### EXERCISE PROMPT
Identify all lines of the data containing the string "dimensions" and copy them.

### DATASET EXTRACT
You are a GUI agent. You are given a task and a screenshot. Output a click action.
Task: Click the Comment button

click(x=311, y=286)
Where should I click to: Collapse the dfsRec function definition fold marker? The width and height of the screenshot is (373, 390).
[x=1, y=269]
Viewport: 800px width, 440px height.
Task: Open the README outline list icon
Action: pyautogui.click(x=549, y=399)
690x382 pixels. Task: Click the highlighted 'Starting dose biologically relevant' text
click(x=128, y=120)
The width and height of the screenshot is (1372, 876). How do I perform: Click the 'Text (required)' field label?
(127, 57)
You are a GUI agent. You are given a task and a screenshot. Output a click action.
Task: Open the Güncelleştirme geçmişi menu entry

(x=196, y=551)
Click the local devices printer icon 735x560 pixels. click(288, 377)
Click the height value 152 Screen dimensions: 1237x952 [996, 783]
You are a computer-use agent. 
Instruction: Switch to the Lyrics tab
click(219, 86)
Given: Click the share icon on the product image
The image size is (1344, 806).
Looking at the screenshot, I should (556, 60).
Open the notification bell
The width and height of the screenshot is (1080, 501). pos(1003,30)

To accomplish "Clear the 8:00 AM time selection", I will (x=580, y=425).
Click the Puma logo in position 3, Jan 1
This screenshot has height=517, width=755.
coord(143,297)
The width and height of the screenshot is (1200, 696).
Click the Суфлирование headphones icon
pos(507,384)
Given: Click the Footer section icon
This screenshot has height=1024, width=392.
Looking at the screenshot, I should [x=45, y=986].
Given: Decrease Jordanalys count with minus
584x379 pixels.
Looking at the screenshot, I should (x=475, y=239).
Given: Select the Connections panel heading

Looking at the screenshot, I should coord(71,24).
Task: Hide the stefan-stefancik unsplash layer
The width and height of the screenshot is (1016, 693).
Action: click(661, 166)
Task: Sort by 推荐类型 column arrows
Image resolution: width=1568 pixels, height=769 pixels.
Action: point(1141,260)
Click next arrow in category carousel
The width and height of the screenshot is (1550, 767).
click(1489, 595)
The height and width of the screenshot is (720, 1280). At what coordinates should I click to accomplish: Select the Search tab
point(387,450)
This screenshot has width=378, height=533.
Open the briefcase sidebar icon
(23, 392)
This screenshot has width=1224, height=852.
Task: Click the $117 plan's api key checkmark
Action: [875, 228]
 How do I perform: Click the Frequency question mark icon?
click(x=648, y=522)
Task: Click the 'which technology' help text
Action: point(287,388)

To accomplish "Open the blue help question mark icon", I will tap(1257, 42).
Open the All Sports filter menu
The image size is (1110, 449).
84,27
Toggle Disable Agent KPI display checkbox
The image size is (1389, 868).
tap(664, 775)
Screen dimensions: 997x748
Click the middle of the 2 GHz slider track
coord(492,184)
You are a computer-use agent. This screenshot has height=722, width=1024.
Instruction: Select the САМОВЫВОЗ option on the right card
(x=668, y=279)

### TASK RESULT
Click the height value 152 Screen dimensions: 1237x952 [996, 783]
Screen dimensions: 997x748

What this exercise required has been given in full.